- REQUIREMENT -
Can you repeat every line of the items from "You are a computer-use agent. Viewport: 1568px" down to "(x=52, y=17)", requests included, scaling only the coordinates in the answers by 1.25 and rounding each to a whole number, with halves rounded up?

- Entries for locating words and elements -

□ □ □

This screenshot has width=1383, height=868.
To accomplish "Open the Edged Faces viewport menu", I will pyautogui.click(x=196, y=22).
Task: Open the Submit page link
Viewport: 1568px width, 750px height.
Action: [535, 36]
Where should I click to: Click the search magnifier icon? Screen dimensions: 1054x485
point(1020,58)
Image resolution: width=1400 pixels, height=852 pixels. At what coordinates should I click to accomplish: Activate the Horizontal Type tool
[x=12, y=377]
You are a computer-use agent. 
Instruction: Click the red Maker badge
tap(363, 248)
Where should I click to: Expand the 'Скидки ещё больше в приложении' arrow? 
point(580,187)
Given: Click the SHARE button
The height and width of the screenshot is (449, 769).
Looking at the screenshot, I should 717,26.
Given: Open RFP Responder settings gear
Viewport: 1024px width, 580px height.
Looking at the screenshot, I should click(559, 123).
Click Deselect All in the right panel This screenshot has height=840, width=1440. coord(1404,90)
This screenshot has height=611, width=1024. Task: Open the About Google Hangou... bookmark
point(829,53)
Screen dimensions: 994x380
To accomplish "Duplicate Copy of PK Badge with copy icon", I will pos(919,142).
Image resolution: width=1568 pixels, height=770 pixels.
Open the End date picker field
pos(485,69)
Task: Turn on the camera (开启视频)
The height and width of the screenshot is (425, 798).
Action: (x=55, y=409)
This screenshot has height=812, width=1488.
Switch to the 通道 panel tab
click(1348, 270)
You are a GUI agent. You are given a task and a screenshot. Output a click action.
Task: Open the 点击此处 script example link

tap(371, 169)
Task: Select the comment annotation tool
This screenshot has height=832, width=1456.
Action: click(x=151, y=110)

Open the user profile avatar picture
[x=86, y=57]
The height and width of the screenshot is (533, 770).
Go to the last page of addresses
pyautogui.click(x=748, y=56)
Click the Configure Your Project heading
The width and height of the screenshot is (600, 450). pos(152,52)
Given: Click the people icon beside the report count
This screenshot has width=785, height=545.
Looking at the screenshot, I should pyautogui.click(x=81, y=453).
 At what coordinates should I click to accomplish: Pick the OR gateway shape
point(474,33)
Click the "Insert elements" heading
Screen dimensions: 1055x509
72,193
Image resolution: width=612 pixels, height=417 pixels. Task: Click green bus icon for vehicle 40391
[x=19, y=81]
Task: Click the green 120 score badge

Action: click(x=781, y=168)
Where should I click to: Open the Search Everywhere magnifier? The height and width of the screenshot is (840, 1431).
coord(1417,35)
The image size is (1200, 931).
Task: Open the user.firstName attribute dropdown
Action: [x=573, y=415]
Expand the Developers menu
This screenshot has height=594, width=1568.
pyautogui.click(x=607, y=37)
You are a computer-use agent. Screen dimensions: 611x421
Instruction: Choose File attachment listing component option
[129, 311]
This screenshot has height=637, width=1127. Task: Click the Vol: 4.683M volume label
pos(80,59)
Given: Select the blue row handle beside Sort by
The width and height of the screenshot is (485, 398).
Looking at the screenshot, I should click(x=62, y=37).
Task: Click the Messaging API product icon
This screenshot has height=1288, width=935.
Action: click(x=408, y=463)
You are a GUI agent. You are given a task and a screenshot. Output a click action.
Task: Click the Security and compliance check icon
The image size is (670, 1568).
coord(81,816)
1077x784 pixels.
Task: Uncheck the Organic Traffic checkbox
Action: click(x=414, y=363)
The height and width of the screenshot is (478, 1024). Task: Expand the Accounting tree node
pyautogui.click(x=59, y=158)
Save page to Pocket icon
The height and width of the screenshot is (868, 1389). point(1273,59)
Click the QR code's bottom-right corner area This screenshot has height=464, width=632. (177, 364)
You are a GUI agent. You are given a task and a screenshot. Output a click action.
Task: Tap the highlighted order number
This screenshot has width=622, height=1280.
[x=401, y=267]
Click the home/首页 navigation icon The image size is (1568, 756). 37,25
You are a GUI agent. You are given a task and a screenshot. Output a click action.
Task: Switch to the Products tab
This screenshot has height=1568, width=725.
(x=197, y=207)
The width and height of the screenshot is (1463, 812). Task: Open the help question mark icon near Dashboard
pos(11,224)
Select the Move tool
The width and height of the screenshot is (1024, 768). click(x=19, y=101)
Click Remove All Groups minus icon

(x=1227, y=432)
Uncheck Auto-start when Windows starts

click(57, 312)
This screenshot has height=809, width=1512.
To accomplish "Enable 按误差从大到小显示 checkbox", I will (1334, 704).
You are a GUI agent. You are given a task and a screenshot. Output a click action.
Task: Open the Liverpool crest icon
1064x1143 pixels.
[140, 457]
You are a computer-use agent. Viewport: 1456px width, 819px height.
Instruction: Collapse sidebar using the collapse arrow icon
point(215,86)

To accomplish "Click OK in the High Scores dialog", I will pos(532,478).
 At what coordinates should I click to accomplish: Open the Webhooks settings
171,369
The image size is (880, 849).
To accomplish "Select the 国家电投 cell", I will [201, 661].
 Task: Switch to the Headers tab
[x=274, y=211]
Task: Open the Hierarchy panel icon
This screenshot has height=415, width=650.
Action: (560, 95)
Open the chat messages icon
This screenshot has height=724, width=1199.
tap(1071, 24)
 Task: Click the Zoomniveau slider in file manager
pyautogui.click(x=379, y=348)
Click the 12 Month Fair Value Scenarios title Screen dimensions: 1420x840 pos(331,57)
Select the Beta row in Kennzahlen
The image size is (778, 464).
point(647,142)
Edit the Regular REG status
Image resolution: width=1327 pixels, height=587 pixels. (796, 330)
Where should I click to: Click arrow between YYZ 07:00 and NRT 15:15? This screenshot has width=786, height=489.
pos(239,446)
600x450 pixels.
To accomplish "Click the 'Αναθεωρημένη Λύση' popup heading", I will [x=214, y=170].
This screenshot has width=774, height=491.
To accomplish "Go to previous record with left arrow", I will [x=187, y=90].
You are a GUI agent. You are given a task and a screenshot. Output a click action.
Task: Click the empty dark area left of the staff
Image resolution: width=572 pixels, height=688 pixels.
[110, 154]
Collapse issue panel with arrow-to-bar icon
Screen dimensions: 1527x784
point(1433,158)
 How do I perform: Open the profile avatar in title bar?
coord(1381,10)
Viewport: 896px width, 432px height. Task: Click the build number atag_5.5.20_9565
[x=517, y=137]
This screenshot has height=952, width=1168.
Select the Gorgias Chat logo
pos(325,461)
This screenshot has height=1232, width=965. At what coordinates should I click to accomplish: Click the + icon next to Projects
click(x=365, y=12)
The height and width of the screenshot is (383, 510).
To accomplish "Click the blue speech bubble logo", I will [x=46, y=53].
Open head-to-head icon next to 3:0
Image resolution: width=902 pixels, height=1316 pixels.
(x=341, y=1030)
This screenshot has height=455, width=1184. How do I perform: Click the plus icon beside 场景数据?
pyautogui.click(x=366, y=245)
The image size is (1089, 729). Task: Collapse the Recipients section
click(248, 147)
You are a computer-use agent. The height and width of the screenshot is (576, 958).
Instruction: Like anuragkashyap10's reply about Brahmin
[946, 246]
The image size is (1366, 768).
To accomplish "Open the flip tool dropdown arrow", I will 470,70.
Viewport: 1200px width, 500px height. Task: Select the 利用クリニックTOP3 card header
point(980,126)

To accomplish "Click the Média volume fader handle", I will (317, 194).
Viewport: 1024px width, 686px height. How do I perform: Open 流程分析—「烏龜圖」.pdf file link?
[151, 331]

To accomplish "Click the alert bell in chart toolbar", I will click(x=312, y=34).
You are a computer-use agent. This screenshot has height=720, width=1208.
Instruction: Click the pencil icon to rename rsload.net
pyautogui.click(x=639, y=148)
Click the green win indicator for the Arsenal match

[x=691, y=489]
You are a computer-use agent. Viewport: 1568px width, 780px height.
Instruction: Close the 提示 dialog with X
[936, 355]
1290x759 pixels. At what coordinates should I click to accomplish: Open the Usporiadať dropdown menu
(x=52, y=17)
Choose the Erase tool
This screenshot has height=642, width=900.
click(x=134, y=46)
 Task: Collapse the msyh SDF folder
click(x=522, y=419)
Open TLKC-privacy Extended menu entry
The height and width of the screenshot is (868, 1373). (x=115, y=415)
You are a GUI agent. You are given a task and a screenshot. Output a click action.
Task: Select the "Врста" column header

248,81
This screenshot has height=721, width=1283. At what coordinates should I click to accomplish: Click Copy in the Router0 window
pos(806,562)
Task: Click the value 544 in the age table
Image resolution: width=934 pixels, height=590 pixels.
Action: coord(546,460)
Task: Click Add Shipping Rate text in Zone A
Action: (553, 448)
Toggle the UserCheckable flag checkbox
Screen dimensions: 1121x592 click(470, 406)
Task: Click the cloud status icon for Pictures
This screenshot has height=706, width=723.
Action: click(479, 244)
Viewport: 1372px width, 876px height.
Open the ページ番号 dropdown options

□ □ □

- ANSWER FOR THIS EXERCISE -
You are a computer-use agent. Viewport: 1568px width, 780px height.
Instruction: Close the 提示 dialog with X
[1170, 444]
1290x759 pixels. At what coordinates should I click to accomplish: Open the Usporiadať dropdown menu
(x=65, y=21)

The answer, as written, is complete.